The problem asks us to "factorize" the expression $$z^2 - 12z - 45$$. Factorizing means to rewrite this expression as a product of two simpler expressions, usually two binomials.

**step2** Identifying the Form of the Expression

The expression $$z^2 - 12z - 45$$ is a quadratic trinomial. It is in the standard form of $$az^2 + bz + c$$, where 'a', 'b', and 'c' are constant numbers. In this problem:
- The coefficient of $$z^2$$ (which is 'a') is 1.
- The coefficient of $$z$$ (which is 'b') is -12.
- The constant term (which is 'c') is -45.

**step3** Finding Two Special Numbers

To factorize a quadratic expression like this where the coefficient of $$z^2$$ is 1, we need to find two numbers. These two numbers must satisfy two conditions:
1. When multiplied together, their product must be equal to the constant term 'c', which is -45.
2. When added together, their sum must be equal to the coefficient of the middle term 'b', which is -12.

**step4** Listing Factors and Checking Their Sums

Let's list pairs of integers that multiply to -45 and then check their sums:
- If we consider 1 and -45, their product is $$1 \times (-45) = -45$$. Their sum is $$1 + (-45) = -44$$. This is not -12.
- If we consider 3 and -15, their product is $$3 \times (-15) = -45$$. Their sum is $$3 + (-15) = -12$$. This is exactly the sum we are looking for!

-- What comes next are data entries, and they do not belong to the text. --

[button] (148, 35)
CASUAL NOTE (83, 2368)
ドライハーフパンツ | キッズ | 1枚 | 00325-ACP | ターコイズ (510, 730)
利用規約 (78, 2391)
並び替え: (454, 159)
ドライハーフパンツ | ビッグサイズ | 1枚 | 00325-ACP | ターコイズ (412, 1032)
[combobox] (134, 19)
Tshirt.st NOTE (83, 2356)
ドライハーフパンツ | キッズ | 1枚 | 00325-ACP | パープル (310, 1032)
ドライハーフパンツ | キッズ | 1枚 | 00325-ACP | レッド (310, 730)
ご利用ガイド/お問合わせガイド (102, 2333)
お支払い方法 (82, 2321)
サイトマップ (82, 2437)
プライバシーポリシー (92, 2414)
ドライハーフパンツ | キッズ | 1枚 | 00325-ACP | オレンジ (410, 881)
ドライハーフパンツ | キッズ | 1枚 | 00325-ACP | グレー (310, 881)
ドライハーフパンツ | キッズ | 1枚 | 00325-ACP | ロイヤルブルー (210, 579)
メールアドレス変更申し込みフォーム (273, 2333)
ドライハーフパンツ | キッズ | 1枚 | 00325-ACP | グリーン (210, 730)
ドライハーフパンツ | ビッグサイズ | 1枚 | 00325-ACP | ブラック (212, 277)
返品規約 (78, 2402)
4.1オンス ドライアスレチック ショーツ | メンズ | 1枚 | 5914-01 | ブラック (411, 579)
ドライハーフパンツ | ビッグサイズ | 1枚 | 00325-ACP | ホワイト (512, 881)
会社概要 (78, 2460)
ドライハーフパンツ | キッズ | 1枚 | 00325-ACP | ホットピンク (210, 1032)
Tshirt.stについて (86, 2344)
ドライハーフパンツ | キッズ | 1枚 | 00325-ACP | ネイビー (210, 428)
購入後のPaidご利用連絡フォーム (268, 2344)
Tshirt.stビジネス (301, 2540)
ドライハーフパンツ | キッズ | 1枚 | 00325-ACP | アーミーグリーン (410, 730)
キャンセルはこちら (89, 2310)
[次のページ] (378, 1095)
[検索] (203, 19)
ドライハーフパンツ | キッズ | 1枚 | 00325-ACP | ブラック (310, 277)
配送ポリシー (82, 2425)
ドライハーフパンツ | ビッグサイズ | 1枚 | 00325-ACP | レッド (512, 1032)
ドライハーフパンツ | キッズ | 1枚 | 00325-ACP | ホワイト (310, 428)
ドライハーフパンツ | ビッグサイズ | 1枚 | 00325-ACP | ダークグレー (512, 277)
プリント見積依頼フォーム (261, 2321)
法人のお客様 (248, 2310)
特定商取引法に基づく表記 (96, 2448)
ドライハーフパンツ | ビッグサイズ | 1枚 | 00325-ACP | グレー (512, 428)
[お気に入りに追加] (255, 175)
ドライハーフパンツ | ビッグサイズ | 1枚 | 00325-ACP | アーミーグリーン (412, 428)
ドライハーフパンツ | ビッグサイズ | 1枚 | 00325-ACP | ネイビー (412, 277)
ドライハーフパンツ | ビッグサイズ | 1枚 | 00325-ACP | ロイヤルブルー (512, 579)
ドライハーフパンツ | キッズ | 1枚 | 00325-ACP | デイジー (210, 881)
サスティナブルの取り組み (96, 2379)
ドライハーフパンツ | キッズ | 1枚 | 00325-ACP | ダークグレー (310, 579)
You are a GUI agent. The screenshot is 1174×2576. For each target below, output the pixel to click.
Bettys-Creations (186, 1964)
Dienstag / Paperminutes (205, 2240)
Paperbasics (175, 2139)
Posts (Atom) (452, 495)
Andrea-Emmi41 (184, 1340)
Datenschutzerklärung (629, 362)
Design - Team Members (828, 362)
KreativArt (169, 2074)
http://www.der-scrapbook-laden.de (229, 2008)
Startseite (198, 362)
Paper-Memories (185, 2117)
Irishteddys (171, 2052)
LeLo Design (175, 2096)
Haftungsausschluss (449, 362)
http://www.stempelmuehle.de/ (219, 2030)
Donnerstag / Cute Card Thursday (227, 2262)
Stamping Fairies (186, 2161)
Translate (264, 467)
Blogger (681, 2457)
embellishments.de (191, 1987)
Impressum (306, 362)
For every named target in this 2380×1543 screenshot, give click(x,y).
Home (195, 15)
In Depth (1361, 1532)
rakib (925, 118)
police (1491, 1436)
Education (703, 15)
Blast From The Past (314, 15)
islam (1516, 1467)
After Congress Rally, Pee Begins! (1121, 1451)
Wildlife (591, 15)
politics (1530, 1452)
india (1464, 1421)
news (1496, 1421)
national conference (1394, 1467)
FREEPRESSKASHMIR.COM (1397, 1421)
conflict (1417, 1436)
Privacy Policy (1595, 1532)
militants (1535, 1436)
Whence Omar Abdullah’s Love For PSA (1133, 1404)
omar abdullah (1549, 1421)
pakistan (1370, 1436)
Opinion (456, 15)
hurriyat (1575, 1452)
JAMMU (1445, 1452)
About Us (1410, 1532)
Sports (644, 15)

**step5** Writing the Factored Form

Since we found the two numbers that satisfy our conditions are 3 and -15, we can now write the factored form of the expression. For a quadratic expression of the form $$z^2 + bz + c$$ where the two numbers are 'm' and 'n' (such that $$m \times n = c$$ and $$m + n = b$$), the factored form is $$(z + m)(z + n)$$.
Using our numbers, 3 and -15, the factored form is $$(z + 3)(z - 15)$$.